- How does DSS justify extra time on exams for students with disabilities?
- How can I be assured that students who take exams for my classes at the DSS Office are being closely monitored to prevent cheating?
- When should I proctor an exam and when should it be proctored by DSS?
- Does a student who identifies him/herself to the university has having a disability automatically receive accommodations from DSS?
- Should I refer a student to DSS?
- How do I verify the eligibility of a student who simply tells me that he/she has a disability and requires accommodations?
- Will most students with disabilities (who are already aware of their disability) identify themselves to me at the beginning of the semester?
- Do I have the right to know the nature of a student's disability?
- Do I have the right to know which students in my class have disabilities?
- Are there any specifications that I need to be aware of when selecting new technology for my students?
If you have a question that you do not see listed, please feel free to contact our office.
How does DSS justify extra time on exams for students with disabilities?
Various factors account for the need for extra time on exams for students with disabilities. Providing extended time on exams gives the student equal access to show their mastery of the material. In other words, it levels the playing field.
How can I be assured that students who take exams for my classes at the DSS Office are being closely monitored to prevent cheating?
Students who have exams proctored by the DSS Office are monitored regularly by the DSS staff. When a professor fills out the Testing Agreement through the DSS Online Services website, the DSS Office uses the information provided to proctor the exam according to the professor's standards (i.e., no books or notes, but calculators are permitted). The student leaves all materials other than those specified on the Testing Agreement with the DSS staff. During the exam the staff monitors students closely in order to maintain the integrity of the exam. If a student is suspected of cheating, the DSS staff will stop the exam and the professor is immediately notified.
When should I proctor an exam and when should it be proctored by DSS?

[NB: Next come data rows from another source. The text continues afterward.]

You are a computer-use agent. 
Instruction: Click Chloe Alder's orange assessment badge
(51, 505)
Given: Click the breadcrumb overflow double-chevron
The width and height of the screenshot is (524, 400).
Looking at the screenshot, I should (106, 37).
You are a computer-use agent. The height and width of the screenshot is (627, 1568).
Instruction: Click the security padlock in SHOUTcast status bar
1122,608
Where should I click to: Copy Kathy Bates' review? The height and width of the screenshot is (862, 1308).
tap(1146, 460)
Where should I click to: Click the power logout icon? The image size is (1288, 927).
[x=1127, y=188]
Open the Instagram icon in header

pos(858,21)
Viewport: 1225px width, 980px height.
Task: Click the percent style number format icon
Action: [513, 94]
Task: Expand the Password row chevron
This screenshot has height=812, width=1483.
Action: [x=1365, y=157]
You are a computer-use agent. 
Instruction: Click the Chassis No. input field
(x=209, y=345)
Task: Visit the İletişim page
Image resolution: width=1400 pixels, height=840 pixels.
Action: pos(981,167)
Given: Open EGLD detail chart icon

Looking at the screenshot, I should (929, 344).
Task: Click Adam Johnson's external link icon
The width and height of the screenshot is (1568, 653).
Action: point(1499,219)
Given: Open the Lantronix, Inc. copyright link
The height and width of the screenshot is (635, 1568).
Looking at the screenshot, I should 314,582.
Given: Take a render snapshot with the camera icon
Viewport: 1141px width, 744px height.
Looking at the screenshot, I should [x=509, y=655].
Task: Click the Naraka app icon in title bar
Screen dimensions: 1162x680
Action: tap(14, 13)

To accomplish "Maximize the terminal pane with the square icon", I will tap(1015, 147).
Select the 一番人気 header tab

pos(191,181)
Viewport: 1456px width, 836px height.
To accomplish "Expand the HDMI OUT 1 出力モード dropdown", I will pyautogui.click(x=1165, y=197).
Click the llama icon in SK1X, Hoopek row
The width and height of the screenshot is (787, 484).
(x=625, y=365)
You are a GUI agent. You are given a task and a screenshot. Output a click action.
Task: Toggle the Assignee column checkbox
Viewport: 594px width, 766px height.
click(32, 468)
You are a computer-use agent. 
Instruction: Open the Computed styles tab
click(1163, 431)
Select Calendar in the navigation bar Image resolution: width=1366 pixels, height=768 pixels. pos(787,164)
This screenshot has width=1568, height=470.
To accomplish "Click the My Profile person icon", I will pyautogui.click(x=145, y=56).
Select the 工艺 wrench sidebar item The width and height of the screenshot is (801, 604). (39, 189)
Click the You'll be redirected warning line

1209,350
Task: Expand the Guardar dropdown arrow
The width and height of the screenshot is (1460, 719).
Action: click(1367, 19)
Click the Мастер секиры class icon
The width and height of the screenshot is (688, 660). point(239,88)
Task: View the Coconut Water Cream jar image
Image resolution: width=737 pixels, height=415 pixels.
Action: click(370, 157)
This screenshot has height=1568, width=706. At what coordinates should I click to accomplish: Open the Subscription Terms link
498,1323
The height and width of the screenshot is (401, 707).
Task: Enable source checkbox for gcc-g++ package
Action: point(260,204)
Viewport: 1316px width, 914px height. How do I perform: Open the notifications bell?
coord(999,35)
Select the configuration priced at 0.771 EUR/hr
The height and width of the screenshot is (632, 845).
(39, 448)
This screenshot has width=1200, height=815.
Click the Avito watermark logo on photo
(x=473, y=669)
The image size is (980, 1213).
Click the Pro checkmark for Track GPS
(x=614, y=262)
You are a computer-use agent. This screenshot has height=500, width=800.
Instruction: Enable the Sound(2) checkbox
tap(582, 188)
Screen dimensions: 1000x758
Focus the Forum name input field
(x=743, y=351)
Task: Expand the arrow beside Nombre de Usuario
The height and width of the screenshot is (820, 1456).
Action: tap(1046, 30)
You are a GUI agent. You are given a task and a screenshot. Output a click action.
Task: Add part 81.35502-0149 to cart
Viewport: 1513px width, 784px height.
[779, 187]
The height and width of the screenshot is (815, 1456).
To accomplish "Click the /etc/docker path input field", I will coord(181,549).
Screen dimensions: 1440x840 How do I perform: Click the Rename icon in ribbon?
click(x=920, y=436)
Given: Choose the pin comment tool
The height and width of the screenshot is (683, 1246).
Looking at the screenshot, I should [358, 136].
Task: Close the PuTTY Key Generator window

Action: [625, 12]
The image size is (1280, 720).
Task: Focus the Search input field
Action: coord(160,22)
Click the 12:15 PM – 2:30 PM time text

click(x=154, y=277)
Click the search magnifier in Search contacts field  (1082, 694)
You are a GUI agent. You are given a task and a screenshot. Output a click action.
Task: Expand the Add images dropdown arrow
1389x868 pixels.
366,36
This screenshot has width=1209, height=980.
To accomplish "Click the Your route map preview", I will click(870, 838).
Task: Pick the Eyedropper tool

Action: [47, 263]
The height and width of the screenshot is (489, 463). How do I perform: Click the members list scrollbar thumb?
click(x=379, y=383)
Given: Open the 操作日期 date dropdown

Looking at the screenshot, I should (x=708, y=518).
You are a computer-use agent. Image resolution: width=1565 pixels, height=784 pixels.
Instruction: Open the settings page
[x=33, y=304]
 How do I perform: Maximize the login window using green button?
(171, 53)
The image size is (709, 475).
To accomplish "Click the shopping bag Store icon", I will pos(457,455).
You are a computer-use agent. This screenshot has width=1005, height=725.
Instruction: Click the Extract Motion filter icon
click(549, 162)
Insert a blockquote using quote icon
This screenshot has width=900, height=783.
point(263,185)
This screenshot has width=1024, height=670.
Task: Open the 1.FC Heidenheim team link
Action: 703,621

If they prefer, faculty may proctor all of their exams as long as they are providing their DSS students with their approved accommodations. Due to the high number of students who receive accommodations on exams, DSS asks faculty to proctor exams for students who receive 50% (time and a half) extended time. The DSS Office will continue to proctor exams for students who need to test on a computer, utilize other forms of assistive technology, or have more than 50% extended time. If you are unsure if you should be proctoring exams, or if your student should be testing in the DSS Office, please contact our office to discuss the individual student. Please remember, if your student will be testing in the DSS Office, then both you and your student will need to submit a Testing Agreement through the DSS Online Services website 7 days before the exam (14 days before finals).
Does a student who identifies him/herself to the university as having a disability automatically receive accommodations from DSS?
Prior to receiving accommodations from DSS, a student must present documentation of a disability, which shows a limitation in a major life activity from a qualified professional. The DSS Office then reviews the documentation and makes a determination of the kind of accommodations the student needs according to the ADA and California law.
Should I refer a student to DSS?
Faculty members are encouraged to refer students whom they suspect may have a disability to the DSS Office. While we do not provide testing for disabilities, we can refer the student to professionals in the area.
How do I verify the eligibility of a student who simply tells me that he/she has a disability and requires accommodations?
Students that are registered with the DSS Office must login to the DSS Online Services website and request that their professors be notified of their approved accommodations. Once verified by DSS, an email will be sent to the faculty's LMU account detailing the student's approved accommodations. If you do not receive this email from the DSS Office, then you should not be providing the student with accommodations.
Will most students with disabilities (who are already aware of their disability) identify themselves to me at the beginning of the semester?
Students who use our services are directed to meet with individual professors during office hours at the beginning of the semester in order to discuss how their disability may have an impact on the specific course. Some students choose not to identify themselves, thereby choosing not to utilize approved accommodations, for various reasons. Other students may be in the process of applying for accommodations and may find they are eligible for accommodations in the middle, or even at the end, of the semester. It is important to realize that any student requesting classroom accommodations must make timely requests for appropriate accommodations.
Do I have the right to know the nature of a student's disability?
The U.S. Department of Justice has indicated that a faculty member generally does not have a need to know what the disability is, only that it has been appropriately verified by the office assigned this responsibility on behalf of the institution. Upon approval of a student's request for accommodations, the university and the professor are required by law to properly accommodate the student. However, a student can sign a Release of Information form, which will allow the DSS Office to share information about his/her disability with a faculty member. These forms are available on the DSS website or in the DSS Office. In addition, if the student decides, he/she can disclose this information to his/her professors directly.
Do I have the right to know which students in my classes have disabilities?
All students have the right to keep their disability confidential. If a student chooses to use their accommodations in your class, they may request that the DSS Office email your LMU account with this information. DSS will only email approved accommodations and will not disclose the student's disability.
Are there any specifications that I need to be aware of when selecting new technology for my students?
Loyola Marymount University has specific Technology Accessibility Guidelines which need to be considered when looking to utilize or purchase new technology. These guidelines are available on the DSS website as well as in a PDF version.